▶ **What is asked**
Arrange the material below as a numbered list, starting at the line containing "Click the In Progress status text" and ending with the line containing "coord(1084,806)", both included. Leave out blank lines.

▶ **Raw data**
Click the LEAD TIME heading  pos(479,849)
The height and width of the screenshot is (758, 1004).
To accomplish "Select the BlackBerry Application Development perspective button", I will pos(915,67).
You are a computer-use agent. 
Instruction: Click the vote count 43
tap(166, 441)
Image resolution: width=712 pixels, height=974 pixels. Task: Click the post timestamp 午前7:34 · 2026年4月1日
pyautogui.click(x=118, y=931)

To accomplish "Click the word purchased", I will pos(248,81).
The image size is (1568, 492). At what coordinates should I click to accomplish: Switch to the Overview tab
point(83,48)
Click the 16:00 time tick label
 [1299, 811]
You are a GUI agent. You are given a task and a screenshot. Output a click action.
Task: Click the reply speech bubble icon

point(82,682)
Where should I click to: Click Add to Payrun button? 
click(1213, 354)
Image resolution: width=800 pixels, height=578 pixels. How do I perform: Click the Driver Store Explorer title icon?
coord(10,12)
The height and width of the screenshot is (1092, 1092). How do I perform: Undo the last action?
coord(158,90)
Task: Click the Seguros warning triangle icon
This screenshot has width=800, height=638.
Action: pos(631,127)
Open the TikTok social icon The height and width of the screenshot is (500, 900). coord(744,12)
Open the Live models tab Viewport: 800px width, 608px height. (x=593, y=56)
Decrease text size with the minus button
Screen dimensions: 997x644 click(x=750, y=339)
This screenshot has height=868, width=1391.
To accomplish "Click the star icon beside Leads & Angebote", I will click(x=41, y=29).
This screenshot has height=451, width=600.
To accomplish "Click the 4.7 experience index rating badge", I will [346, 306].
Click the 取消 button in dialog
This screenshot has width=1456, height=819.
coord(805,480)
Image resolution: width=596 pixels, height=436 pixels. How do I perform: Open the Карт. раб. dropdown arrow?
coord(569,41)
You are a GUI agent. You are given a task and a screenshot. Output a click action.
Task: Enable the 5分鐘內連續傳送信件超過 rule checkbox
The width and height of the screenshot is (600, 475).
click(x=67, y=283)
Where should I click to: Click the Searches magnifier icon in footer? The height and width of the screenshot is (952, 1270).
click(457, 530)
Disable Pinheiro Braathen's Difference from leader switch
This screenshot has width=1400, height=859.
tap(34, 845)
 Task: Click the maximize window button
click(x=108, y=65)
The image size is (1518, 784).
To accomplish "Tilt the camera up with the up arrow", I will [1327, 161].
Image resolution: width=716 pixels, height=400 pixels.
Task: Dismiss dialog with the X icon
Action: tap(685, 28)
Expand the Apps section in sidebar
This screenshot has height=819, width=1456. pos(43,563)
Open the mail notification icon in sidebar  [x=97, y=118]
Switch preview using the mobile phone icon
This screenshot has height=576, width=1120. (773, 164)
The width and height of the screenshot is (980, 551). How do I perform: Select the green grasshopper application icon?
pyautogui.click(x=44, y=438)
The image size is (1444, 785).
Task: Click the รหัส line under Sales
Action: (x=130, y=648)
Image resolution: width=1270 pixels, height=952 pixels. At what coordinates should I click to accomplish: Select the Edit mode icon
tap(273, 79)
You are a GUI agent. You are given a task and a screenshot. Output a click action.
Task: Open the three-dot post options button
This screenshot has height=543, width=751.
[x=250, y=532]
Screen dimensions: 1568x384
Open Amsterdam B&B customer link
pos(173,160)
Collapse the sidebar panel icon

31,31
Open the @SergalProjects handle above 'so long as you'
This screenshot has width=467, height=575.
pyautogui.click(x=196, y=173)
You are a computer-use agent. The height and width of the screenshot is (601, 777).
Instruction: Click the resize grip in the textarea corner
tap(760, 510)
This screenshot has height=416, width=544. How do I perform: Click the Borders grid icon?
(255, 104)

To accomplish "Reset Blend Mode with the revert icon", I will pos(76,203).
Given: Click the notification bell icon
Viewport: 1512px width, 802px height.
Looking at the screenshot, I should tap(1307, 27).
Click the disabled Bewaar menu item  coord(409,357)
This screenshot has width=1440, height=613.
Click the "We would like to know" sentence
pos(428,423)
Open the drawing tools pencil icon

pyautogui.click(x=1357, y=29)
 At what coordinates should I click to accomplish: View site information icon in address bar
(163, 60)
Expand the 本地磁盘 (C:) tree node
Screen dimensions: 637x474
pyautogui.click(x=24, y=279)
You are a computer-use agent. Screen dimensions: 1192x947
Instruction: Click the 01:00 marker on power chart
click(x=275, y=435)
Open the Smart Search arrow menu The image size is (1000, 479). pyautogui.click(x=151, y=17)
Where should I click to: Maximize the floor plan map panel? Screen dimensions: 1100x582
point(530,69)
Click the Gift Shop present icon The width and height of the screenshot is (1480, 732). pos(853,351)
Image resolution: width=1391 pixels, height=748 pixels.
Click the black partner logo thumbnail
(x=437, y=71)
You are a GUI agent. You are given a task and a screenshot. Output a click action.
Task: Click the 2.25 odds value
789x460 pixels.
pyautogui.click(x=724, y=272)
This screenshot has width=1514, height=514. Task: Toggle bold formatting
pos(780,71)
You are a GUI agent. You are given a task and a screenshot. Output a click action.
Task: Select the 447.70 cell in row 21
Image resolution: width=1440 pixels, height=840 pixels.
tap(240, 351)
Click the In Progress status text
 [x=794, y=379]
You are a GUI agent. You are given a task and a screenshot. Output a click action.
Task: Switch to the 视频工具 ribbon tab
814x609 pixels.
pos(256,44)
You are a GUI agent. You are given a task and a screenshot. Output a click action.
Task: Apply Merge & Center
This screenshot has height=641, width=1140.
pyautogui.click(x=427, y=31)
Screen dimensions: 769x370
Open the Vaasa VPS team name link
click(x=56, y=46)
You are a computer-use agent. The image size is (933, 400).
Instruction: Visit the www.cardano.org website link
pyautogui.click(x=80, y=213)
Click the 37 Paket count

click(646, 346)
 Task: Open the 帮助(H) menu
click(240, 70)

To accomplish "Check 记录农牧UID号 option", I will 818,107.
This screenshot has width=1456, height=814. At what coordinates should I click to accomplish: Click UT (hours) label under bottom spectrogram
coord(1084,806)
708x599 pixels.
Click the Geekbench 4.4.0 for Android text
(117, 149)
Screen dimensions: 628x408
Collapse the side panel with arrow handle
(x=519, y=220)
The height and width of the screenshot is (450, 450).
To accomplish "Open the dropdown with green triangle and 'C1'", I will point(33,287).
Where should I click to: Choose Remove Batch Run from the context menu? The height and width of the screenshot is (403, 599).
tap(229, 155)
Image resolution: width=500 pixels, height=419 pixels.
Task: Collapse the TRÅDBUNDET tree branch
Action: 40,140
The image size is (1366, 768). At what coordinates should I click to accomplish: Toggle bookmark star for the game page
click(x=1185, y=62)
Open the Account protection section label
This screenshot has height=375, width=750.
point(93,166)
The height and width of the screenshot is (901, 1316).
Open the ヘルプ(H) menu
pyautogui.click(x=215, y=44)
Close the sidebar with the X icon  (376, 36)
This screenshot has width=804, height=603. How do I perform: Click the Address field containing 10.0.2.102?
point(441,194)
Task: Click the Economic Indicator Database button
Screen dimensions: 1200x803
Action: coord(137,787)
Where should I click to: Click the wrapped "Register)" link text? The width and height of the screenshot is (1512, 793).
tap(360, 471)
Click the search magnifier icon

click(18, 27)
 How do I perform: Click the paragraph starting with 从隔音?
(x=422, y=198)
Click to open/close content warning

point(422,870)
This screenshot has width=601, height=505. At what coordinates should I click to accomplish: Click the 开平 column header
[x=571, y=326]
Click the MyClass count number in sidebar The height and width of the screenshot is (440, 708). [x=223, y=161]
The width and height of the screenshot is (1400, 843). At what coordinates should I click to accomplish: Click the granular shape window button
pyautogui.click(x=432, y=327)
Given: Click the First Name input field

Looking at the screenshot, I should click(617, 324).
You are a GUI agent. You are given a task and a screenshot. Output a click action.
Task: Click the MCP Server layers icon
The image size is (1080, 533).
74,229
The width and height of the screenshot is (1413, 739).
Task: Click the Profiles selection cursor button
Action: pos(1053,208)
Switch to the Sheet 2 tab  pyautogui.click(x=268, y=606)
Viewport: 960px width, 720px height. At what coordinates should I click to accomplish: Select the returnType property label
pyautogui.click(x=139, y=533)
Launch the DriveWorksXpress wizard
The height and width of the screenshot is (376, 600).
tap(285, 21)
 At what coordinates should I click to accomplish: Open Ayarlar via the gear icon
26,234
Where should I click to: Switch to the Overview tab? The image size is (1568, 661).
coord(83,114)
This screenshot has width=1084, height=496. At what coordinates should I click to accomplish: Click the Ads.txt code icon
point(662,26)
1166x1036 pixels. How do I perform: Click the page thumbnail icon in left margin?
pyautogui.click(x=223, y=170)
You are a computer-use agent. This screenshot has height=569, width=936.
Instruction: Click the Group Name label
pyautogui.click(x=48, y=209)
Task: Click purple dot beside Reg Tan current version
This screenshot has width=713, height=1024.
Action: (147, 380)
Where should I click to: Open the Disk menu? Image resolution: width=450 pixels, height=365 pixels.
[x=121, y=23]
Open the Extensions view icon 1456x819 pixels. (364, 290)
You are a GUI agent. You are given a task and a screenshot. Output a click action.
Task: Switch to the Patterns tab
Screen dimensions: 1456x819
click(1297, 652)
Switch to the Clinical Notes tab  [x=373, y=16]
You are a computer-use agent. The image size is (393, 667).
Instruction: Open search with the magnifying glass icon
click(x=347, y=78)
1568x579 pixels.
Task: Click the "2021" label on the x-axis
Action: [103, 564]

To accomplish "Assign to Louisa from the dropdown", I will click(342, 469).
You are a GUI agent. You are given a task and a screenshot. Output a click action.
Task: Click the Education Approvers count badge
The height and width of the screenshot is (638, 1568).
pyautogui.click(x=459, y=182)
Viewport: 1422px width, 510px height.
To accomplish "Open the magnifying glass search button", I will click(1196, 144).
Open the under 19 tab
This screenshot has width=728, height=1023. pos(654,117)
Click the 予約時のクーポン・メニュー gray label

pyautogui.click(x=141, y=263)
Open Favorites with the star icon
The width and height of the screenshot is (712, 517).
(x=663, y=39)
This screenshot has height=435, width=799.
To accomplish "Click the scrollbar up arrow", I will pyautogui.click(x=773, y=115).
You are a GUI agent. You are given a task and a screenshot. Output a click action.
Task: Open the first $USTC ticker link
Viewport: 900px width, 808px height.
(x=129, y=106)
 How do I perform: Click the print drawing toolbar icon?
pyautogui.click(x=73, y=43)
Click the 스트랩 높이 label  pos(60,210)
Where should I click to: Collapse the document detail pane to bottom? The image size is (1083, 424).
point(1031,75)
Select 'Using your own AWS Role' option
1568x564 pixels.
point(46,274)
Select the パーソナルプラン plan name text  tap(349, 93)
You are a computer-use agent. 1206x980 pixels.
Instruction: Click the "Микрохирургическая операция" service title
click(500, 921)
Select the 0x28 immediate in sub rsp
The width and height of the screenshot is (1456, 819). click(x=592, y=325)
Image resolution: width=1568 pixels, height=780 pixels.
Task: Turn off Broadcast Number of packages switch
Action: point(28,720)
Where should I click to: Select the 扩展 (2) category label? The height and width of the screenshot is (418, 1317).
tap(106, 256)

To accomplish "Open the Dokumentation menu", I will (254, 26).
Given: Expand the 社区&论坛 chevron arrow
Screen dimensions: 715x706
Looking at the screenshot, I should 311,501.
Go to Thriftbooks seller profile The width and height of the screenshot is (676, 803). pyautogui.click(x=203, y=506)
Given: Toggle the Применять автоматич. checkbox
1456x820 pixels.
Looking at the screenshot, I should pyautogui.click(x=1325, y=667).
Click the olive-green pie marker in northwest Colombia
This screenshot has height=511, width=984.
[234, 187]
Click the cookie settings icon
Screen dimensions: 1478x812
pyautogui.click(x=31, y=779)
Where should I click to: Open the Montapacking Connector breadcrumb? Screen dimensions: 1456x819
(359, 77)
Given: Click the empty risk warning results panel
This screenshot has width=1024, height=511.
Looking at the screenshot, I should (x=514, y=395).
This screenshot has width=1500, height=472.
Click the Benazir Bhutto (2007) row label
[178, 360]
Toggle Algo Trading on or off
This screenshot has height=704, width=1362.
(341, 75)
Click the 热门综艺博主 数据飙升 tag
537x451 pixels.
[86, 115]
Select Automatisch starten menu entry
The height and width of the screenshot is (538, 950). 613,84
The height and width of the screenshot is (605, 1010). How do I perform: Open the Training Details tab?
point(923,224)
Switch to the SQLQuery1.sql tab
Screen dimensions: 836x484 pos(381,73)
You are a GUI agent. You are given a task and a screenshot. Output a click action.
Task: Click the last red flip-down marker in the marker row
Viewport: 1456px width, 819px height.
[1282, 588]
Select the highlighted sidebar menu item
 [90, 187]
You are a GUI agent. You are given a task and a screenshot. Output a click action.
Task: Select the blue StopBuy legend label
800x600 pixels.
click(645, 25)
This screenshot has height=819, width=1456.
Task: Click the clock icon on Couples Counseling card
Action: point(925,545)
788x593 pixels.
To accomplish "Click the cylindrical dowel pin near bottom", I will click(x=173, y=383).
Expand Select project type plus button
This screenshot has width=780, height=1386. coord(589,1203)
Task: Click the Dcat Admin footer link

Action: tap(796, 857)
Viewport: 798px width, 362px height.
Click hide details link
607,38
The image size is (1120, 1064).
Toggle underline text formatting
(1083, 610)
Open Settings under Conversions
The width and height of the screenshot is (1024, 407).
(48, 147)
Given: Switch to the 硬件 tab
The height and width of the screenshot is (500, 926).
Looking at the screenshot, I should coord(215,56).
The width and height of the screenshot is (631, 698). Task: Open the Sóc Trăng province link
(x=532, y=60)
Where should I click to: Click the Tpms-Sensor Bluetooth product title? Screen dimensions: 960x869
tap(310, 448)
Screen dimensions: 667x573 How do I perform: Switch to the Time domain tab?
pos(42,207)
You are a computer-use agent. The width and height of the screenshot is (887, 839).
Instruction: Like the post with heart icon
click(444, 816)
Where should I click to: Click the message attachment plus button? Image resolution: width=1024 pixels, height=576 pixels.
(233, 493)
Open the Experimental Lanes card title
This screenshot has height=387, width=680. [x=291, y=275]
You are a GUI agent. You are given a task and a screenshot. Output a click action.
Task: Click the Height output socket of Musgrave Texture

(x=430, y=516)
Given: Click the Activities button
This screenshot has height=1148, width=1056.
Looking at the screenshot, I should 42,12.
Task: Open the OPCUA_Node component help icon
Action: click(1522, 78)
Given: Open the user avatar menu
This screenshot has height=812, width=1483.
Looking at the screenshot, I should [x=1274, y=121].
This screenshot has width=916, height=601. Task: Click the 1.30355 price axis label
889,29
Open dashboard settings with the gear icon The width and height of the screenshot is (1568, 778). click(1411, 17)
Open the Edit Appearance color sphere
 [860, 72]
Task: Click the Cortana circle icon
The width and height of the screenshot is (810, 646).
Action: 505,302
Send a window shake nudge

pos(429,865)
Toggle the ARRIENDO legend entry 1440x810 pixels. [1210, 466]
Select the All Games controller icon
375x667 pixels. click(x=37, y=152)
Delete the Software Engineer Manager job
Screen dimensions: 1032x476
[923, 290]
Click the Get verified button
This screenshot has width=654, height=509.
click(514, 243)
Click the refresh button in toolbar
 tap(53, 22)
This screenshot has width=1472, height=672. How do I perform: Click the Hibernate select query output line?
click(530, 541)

▶ **Exercise result**
1. Click the In Progress status text
2.  [x=794, y=379]
3. You are a GUI agent. You are given a task and a screenshot. Output a click action.
4. Task: Switch to the 视频工具 ribbon tab
5. 814x609 pixels.
6. pos(256,44)
7. You are a GUI agent. You are given a task and a screenshot. Output a click action.
8. Task: Apply Merge & Center
9. This screenshot has height=641, width=1140.
10. pyautogui.click(x=427, y=31)
11. Screen dimensions: 769x370
12. Open the Vaasa VPS team name link
13. click(x=56, y=46)
14. You are a computer-use agent. The image size is (933, 400).
15. Instruction: Visit the www.cardano.org website link
16. pyautogui.click(x=80, y=213)
17. Click the 37 Paket count
18. click(646, 346)
19.  Task: Open the 帮助(H) menu
20. click(240, 70)
21. To accomplish "Check 记录农牧UID号 option", I will 818,107.
22. This screenshot has width=1456, height=814. At what coordinates should I click to accomplish: Click UT (hours) label under bottom spectrogram
23. coord(1084,806)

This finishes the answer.